Make sure that the beginning of a new request starts with an
alphabetic character.  This is a quick way to detect non-ASCII
requests (eg. TLS on port 80).  The full validation of the request
method is done once the input line is read.

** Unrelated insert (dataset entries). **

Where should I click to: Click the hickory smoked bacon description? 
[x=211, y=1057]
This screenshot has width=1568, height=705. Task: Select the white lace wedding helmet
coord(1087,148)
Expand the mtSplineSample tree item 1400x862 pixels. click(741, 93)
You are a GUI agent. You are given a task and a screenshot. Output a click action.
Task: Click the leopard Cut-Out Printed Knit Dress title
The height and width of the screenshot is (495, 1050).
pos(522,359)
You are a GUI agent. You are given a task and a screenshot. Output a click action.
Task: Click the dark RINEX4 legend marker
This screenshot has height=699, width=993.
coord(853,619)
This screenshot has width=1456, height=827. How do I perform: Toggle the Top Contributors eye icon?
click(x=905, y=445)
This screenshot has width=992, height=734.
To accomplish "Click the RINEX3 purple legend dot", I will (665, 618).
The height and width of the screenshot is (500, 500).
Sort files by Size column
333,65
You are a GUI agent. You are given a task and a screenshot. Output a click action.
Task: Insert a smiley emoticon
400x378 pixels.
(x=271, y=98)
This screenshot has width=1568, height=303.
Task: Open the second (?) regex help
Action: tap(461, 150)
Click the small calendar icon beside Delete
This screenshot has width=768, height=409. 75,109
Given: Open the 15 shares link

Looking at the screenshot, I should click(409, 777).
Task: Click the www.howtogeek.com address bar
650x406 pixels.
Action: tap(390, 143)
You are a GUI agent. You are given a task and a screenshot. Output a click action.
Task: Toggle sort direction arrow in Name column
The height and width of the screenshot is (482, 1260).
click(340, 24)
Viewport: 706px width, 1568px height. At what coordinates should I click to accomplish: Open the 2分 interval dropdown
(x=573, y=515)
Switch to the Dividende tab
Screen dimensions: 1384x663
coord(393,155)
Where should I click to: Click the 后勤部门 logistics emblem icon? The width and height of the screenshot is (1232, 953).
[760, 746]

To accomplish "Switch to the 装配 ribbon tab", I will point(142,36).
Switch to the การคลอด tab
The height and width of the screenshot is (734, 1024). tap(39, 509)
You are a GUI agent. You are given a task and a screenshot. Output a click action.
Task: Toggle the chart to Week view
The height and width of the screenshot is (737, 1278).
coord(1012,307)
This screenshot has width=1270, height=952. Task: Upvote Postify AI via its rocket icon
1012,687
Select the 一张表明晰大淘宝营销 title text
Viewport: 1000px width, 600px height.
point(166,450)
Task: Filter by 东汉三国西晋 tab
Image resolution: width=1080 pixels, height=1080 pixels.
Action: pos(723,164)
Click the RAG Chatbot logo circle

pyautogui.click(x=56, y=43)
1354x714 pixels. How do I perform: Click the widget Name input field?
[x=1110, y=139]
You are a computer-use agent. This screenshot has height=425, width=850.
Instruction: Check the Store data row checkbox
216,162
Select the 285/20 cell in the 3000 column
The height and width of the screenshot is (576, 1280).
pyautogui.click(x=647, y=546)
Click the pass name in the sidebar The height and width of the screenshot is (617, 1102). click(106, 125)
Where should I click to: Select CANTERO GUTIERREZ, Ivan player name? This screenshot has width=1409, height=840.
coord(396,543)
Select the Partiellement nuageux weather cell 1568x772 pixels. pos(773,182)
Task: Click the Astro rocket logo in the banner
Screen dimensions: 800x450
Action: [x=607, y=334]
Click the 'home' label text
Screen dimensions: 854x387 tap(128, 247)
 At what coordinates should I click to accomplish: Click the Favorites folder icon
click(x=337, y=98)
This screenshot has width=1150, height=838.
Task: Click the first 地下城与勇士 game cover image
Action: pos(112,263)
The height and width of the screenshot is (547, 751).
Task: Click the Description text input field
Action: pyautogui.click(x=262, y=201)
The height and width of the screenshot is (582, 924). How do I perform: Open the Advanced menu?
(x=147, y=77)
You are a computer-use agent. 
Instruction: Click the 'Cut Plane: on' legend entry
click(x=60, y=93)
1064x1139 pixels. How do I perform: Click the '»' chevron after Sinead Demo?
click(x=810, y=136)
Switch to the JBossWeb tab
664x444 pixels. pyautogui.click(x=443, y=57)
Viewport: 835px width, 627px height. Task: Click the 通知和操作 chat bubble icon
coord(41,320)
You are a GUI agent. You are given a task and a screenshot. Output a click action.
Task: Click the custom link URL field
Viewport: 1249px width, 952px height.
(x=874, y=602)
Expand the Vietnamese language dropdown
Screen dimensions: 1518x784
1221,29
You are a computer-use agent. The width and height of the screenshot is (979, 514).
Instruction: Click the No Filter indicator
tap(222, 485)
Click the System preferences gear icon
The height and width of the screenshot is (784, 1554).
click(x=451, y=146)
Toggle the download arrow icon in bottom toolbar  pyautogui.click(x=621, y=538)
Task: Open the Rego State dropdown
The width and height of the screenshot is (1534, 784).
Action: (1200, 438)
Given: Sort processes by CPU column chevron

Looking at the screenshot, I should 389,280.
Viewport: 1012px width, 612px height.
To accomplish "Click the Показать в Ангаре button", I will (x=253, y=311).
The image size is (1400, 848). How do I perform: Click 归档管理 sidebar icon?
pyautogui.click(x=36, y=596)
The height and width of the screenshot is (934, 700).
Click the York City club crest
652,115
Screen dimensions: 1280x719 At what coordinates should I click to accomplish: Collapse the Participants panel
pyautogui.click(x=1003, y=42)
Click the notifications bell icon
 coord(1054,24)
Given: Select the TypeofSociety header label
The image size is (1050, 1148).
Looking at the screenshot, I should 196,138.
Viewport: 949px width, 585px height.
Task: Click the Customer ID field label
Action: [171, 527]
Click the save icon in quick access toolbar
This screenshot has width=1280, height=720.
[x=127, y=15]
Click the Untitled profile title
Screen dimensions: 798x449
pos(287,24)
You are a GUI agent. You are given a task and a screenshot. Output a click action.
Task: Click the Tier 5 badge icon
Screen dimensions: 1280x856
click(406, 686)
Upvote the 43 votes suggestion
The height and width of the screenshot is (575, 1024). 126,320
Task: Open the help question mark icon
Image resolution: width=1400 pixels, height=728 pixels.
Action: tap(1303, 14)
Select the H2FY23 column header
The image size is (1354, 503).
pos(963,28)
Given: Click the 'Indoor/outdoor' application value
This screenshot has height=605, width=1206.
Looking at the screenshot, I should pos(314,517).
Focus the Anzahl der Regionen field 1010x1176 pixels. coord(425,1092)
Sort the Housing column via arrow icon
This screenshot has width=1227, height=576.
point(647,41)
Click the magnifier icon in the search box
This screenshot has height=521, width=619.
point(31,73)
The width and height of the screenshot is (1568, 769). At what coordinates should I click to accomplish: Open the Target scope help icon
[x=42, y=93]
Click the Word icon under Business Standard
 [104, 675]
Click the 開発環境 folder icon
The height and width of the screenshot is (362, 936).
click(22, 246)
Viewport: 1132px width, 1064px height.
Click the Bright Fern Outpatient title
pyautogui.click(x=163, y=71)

Make sure that non-terminated lines do not exceed the
SERVER_MAXHEADERLENGTH which is 8k.  As the current read watermark is
set to 64k, this means that the limit check is triggered after max.
64k of input, depending on the TCP read buffer.

OK benno@ jsing@

1 files changed, 22 insertions, 4 deletions

diff --git a/usr.sbin/httpd/server_http.c b/usr.sbin/httpd/server_http.c
index 7615cad70cb..56409bffd5b 100644
--- a/usr.sbin/httpd/server_http.c
+++ b/usr.sbin/httpd/server_http.c
@@ -1,4 +1,4 @@
-/*	$OpenBSD: server_http.c,v 1.113 2017/02/02 22:19:59 reyk Exp $	*/
+/*	$OpenBSD: server_http.c,v 1.114 2017/02/07 12:22:41 reyk Exp $	*/
 
 /*
  * Copyright (c) 2006 - 2017 Reyk Floeter <reyk@openbsd.org>
@@ -216,9 +216,27 @@ server_read_http(struct bufferevent *bev, void *arg)
 		goto done;
 	}
 
-	while (!clt->clt_headersdone && (line =
-	    evbuffer_readln(src, NULL, EVBUFFER_EOL_CRLF_STRICT)) != NULL) {
-		linelen = strlen(line);
+	while (!clt->clt_headersdone) {
+		if (!clt->clt_line) {
+			/* Peek into the buffer to see if it looks like HTTP */
+			key = EVBUFFER_DATA(src);
+			if (!isalpha(*key)) {
+				server_abort_http(clt, 400,
+				    "invalid request line");
+				goto abort;
+			}
+		}
+
+		if ((line = evbuffer_readln(src,
+		    &linelen, EVBUFFER_EOL_CRLF_STRICT)) == NULL) {
+			/* No newline found after too many bytes */
+			if (size > SERVER_MAXHEADERLENGTH) {
+				server_abort_http(clt, 413,
+				    "request line too long");
+				goto abort;
+			}
+			break;
+		}
 
 		/*
 		 * An empty line indicates the end of the request.